How did I manage to get so much junk that I think I need a NAS? I just bought a 300GB HDD (Maxtor SATA – $199) so I can backup the contents of a 250GB drive that is dying, I was thinking of building a file server for a little while.
Recently I saw the ReadyNAS NV unit it’ll cost a little over 1k, but the thought of being able to buy it and just throw HDDs into it and having it just work…
But then could I live with myself buying a preconfigured unit for use at home when I really should be setting up a proper Linux server? How many people here have got a Linux server set up here? Any of you guys played with LVM, backups (from network, versioning, and DVD archive?) and/or system partitioning?
What I really want to use the VLM from Linux to manage my storage, with the ability of play windows based games and use the OSX as the base OS, I guess I’ll need to wait for a hacked Intel based Powermac or just switch between three of my computers.

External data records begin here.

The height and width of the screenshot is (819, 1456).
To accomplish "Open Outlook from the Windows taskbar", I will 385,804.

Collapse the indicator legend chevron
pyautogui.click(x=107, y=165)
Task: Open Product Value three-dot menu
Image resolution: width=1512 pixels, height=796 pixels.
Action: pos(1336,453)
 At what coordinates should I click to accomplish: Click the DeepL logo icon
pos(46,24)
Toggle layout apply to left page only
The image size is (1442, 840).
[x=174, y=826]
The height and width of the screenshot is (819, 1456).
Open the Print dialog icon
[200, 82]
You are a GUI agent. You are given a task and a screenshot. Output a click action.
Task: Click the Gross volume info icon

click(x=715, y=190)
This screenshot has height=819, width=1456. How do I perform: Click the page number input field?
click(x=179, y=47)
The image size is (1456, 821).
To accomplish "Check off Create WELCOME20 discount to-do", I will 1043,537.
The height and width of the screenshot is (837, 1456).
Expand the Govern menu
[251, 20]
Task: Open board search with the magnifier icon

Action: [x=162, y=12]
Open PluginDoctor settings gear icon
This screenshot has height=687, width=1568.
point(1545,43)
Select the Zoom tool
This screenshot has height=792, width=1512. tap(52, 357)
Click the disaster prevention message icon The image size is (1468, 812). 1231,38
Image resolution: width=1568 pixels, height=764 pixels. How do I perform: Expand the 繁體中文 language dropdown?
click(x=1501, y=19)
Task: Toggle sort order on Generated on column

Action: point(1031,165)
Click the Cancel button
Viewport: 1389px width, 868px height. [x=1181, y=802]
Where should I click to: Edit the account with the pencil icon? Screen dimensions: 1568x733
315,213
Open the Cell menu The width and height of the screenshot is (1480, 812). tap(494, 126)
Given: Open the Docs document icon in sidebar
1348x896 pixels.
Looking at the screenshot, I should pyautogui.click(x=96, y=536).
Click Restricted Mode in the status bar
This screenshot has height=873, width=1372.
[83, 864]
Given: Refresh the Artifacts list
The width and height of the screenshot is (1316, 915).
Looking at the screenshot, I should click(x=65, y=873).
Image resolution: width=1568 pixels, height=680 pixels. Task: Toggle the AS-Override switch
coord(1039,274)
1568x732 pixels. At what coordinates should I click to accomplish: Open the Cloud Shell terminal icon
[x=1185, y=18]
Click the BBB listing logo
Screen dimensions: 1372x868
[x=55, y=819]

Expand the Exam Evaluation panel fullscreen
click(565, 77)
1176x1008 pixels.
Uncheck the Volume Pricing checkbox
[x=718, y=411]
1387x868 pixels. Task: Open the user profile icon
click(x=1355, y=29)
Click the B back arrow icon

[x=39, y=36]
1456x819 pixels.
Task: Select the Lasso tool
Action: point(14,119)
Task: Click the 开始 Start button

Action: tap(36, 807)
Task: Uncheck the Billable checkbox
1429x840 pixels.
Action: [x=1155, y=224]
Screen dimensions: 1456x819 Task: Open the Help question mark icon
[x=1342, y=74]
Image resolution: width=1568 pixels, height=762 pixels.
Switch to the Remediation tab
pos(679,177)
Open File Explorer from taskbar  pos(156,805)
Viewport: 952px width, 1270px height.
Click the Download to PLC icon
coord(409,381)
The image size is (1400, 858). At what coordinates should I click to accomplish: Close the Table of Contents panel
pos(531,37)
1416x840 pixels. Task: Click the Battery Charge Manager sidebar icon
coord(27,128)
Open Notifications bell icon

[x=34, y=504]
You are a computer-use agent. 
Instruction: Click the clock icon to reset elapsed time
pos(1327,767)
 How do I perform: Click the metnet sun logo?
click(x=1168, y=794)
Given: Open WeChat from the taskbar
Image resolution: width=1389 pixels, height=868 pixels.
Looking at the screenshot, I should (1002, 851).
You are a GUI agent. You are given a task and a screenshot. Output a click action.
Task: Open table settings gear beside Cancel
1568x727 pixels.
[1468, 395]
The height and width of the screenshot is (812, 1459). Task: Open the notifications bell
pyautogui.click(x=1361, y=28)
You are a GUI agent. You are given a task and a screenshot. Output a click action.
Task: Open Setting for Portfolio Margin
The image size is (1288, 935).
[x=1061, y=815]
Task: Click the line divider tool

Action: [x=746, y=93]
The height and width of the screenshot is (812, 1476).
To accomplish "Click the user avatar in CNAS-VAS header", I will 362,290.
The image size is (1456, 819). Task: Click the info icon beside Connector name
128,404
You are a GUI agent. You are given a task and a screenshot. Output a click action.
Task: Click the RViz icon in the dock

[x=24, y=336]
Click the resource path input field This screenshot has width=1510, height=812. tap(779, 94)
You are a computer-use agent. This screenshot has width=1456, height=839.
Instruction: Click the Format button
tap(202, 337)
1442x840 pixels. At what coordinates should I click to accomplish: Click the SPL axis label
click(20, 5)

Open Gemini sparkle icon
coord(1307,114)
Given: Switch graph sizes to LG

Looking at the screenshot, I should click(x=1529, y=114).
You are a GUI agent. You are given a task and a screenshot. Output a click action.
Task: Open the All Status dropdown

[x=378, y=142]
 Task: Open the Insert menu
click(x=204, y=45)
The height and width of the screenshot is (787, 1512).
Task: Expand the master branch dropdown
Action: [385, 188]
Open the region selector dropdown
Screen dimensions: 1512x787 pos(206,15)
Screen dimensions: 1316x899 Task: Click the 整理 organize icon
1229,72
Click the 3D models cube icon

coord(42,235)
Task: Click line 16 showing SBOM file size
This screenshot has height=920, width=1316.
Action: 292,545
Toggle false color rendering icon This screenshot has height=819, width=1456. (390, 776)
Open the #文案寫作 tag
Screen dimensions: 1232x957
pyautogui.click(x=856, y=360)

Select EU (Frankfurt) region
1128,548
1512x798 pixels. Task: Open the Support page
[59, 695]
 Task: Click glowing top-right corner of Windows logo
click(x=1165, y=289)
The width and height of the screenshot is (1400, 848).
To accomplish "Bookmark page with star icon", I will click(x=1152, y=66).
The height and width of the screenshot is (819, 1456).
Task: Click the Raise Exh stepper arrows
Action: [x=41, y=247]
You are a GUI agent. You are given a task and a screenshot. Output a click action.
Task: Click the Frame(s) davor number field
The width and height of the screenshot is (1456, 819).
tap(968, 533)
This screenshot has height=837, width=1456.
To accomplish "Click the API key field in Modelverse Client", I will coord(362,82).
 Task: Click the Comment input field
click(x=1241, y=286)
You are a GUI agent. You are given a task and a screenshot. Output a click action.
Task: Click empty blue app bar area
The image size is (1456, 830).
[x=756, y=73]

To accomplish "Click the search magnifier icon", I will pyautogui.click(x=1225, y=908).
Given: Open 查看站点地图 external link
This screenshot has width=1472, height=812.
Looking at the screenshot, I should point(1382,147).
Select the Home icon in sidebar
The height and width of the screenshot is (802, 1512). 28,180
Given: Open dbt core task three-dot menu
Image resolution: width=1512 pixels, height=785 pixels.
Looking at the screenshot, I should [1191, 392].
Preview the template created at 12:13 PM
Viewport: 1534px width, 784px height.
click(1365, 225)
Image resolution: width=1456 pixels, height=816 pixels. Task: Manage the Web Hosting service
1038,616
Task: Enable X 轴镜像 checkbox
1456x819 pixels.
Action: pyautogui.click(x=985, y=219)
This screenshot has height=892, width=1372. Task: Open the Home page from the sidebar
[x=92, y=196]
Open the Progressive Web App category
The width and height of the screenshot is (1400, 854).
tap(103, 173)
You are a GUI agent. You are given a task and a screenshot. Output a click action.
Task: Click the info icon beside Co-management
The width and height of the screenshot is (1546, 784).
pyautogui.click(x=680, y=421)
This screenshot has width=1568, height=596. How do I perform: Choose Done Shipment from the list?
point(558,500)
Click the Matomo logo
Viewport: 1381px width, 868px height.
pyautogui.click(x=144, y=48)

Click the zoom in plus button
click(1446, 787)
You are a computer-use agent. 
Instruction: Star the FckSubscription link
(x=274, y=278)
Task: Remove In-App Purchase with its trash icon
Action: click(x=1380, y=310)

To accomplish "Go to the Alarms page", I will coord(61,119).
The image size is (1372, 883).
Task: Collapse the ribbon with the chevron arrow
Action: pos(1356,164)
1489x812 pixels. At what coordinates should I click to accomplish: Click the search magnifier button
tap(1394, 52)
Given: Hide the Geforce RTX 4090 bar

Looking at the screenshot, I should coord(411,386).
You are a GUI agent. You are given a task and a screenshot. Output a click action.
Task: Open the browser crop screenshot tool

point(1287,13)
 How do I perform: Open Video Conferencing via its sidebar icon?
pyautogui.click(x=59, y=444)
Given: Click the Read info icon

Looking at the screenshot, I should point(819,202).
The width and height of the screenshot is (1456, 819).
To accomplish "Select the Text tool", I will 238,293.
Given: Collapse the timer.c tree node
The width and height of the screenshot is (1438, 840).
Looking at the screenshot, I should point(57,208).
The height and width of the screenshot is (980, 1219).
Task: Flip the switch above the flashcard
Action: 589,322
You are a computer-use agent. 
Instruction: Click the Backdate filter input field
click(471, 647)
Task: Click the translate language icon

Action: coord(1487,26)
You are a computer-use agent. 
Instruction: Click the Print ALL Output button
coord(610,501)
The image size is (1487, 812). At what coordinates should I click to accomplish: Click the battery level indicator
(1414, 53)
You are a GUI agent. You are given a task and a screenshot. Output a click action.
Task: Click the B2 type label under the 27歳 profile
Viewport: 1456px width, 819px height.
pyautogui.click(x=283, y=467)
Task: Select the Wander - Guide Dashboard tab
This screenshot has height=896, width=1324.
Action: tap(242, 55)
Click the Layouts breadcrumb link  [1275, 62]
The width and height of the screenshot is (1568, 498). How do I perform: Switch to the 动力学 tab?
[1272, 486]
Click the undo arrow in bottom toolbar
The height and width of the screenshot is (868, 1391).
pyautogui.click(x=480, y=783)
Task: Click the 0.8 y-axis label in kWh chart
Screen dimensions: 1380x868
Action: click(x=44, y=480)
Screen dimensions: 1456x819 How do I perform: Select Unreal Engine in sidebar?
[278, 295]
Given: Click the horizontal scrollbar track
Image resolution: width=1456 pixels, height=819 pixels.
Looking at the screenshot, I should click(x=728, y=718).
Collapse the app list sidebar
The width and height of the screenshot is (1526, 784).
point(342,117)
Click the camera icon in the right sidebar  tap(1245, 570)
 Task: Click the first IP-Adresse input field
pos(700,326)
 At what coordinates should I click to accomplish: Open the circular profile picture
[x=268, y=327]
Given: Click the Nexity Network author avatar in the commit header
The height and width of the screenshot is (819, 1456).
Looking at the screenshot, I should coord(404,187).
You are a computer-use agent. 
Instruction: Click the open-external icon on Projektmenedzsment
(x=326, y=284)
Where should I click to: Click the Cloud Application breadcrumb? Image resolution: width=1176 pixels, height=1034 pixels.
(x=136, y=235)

I’ve got a linux server (a no-fan PII), which is doing a lot of my P2Ping, TV show recording, and more recently asterisk. I use it’s puny 120GB HDD to keep all my stuff on. It’s OK as long as I’m not out for more than a week. I find that I don’t refer to my old stuff enough that I can keep it all on DVD, but I’m only just finding out that DVD isn’t a great format, if only because giving people stuff can take a long time if by DVD.
If you think about it from the perspective of giving people stuff to leech, you may find DVD a bit wanting as well. I find those little laptop drives do well, considering most people don’t want to leech more than 40 GB off you at a time. I haven’t found a good use for LVM, and I don’t manage to accrue all the crap that other people manage to accrue.
I use nathan’s backup solution: give it all to friends, and they’ll magically keep the good stuff and delete the crap. If I ever need it again I just ask around. In a more structured sense, P2P is really a good solution for this. Keep all the data you want in a P2P shared folder, and when the HDD dies, just look it up on the network.
Perhaps the best approach is that of the buddhist zen master: throw it away to prove your disconnection from the data.